A few weeks ago, my blog post titled Ranking employees on a bell curve is a stupid practice! resulted a significant number of emails arriving on my desktop. Clearly this post got your attention! The vast majority who wrote were in agreement with me, and several went on to also talk about the practice of forced ranking. Forced ranking, in case you don’t know, is a “lighter” version of bell-curve ranking; it’s the process of comparing all your employees and putting them in order of best to worst. For the record, I think forced ranking is a foolish idea as well.
Let me be clear – I don’t have a problem with assessing an individual’s performance and recognizing that some employees are higher performers than others – I am certainly not a supporter of the “everyone is a winner” camp – but it’s the process of forcing every single person into a rank order that I find objectionable. My reason? Pretty much the same one I had for my post a couple of weeks ago – if you have good leaders, then you have to trust that they’ll hire good people. For the most part, exceptional performance is not a numerical score, so when you try to force-quantify it, all you end up doing is demoralizing your staff. If we’re talking about good employees, then every single one brings unique value to the workplace, so why would you try to force a comparison if it’s not appropriate? Sure, there may be rough groupings that employees naturally fall into (exceptional, very good, and good, for example), but imposing a ranking when it doesn’t make sense is pointless. Worse than pointless, it actually drives good people away. And employee that’s forced into a #5 ranking because of minor things separating him from #1 will just move on to an organization that appreciates his talents more. And it will be your loss!

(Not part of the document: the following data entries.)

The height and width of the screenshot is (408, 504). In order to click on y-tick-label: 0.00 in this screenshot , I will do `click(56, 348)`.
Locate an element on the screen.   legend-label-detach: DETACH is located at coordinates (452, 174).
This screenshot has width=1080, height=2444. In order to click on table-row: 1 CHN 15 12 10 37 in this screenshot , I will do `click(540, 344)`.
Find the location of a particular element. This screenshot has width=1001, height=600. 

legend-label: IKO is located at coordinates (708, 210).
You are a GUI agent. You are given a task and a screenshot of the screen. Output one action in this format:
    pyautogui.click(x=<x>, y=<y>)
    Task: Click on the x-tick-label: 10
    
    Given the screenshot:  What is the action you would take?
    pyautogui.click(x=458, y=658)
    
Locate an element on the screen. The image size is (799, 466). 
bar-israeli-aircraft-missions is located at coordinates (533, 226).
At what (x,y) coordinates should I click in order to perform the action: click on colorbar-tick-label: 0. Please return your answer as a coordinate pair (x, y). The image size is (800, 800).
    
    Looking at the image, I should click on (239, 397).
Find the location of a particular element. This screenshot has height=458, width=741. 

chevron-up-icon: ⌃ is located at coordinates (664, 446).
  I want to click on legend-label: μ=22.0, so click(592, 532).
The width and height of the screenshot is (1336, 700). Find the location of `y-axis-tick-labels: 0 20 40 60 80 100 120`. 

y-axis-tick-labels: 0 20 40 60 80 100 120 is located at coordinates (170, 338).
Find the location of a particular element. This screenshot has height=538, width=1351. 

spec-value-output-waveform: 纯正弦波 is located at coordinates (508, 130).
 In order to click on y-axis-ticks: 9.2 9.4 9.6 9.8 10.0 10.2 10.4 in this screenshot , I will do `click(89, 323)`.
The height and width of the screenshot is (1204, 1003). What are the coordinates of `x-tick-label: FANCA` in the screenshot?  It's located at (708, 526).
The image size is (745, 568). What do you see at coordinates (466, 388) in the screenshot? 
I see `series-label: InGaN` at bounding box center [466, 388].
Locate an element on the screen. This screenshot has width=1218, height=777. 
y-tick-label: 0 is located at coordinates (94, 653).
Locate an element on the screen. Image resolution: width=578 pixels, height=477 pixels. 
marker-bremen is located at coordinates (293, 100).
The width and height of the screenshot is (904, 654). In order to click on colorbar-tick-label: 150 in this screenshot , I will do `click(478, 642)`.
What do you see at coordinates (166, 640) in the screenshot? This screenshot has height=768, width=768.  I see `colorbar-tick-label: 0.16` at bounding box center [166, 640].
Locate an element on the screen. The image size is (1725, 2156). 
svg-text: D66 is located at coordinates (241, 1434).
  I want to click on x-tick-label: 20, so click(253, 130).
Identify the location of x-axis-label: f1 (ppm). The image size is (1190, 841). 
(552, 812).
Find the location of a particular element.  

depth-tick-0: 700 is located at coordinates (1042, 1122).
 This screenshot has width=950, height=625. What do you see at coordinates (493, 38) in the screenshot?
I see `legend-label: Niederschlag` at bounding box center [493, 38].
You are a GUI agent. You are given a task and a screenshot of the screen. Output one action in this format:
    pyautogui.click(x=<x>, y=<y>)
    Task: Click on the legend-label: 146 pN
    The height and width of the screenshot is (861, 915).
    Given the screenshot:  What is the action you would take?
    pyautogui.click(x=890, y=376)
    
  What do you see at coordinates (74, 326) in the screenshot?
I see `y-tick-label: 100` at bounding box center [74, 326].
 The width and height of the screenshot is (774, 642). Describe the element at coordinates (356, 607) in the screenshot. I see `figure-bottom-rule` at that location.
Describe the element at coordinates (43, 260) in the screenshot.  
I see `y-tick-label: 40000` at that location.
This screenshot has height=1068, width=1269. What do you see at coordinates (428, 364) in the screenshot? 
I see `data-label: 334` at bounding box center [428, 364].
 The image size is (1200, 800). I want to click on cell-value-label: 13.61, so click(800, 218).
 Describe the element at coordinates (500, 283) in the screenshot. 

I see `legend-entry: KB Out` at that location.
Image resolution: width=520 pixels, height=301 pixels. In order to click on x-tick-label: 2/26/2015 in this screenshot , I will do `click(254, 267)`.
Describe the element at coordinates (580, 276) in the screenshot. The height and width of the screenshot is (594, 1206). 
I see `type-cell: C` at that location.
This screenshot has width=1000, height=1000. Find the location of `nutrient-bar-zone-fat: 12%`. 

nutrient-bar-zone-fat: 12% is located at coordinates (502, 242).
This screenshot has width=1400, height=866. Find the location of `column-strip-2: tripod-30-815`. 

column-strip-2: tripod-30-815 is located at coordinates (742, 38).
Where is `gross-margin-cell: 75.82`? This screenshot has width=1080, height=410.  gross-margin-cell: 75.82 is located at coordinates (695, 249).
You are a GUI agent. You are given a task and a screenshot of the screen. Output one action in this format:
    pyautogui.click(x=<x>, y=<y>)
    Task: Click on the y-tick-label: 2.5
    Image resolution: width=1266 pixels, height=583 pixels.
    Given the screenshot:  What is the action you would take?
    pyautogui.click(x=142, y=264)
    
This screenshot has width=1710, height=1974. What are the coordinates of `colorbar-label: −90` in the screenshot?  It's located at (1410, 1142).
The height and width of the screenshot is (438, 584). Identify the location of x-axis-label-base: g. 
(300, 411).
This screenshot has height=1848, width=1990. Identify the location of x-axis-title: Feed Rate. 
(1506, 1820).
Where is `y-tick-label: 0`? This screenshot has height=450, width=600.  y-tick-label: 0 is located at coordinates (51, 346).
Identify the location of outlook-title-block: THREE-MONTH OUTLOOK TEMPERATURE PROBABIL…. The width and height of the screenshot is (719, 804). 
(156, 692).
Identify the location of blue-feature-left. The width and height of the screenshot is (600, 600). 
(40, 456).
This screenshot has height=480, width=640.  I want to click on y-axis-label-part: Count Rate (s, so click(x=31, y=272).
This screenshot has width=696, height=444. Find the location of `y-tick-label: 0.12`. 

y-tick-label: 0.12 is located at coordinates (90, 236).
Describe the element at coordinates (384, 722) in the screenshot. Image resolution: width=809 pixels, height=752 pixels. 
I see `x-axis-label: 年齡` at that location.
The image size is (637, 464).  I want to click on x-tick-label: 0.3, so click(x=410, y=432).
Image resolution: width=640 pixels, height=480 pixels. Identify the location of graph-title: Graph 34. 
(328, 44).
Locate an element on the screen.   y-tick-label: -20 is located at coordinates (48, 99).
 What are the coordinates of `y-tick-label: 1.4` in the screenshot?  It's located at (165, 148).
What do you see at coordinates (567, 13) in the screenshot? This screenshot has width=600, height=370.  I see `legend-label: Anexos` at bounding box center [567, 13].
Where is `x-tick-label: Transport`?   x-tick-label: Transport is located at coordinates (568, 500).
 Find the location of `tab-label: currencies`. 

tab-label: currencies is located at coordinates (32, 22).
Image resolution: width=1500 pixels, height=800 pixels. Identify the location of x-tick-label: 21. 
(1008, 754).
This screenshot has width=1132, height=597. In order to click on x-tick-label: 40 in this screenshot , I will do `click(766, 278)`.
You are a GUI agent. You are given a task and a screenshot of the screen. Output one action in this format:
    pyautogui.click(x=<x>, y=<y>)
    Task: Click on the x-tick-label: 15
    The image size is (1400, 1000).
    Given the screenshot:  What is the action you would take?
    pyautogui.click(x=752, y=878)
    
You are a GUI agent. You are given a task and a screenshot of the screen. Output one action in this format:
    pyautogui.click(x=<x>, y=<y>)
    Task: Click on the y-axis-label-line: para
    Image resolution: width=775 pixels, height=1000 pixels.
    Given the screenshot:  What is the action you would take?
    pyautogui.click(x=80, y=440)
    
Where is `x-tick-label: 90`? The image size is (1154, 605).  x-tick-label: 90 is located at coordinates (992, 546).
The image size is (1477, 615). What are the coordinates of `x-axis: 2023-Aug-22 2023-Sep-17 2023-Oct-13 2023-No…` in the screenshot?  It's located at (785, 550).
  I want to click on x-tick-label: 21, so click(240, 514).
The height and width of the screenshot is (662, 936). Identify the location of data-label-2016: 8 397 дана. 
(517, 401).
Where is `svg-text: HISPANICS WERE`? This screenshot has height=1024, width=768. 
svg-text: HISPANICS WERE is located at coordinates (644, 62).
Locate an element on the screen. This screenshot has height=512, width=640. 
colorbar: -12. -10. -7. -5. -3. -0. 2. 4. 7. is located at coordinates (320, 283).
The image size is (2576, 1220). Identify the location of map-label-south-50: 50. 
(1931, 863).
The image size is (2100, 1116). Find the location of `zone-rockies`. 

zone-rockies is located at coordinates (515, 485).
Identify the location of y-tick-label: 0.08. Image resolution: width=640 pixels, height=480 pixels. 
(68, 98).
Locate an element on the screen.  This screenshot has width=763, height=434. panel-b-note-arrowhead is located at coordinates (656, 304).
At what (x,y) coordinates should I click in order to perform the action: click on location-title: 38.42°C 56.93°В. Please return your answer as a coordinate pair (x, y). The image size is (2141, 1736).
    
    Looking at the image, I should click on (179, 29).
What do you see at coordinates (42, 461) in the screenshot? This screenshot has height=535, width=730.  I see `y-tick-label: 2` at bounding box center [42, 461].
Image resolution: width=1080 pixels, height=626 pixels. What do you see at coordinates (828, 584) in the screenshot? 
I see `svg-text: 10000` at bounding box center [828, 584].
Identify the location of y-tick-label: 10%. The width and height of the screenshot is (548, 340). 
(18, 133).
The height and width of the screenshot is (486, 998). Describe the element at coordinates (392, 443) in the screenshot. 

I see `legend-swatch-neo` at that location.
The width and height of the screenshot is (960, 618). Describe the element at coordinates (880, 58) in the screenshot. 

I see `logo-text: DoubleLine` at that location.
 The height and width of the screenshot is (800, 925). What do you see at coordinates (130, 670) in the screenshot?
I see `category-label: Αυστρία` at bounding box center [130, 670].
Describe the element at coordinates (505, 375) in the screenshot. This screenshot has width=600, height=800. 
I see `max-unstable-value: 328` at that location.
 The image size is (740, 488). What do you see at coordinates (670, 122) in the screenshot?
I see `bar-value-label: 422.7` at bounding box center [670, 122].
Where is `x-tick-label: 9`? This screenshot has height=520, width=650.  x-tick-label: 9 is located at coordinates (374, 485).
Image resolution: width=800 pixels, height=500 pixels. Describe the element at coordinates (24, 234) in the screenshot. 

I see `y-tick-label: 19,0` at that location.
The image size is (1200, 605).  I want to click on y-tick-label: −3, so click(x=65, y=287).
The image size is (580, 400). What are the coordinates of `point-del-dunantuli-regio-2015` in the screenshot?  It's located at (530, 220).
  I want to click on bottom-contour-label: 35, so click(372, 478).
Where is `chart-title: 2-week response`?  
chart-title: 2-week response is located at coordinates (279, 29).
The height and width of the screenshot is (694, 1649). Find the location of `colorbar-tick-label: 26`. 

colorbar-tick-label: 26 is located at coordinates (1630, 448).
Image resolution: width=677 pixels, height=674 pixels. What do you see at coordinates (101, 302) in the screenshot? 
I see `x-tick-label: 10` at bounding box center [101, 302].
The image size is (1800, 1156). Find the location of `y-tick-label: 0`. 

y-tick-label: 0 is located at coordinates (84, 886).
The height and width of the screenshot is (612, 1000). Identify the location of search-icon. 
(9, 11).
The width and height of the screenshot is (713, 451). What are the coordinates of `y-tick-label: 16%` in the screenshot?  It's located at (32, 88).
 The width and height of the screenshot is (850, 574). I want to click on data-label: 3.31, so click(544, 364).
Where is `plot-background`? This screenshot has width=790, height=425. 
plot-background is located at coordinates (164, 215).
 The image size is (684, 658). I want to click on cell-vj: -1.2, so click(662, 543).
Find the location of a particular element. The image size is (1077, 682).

So, get rid of the “forced” part of ranking. There are times when numerical ranking is possible, say based on sales generated, or calls handled, or some similar metric. But rank only when it makes sense, group when it doesn’t! Would love to hear your thoughts, whether you agree or disagree. Let’s get this conversation going!
2 Comments
Merge – I agree that truth is not always black and white. We each see our own version of an event but, in fact, the truth is usually somewhere in-between. Once we can see things with less emotion (usually with time) we can acknowledge a differing viewpoint and work towards resolution. I think, however, that this is more easily and most often achieved in our work and less so in our personal lives.
Anne, thanks so much for your response. I couldn’t agree with you more! I find that it’s a lot easier to look at work issues with a more rational perspective, but that emotion tends to take over more quickly in personal situations.
I take it that you actually meant to respond to my March 12 blog post (from a week ago), so I am taking the liberty of posting both your and my comments there.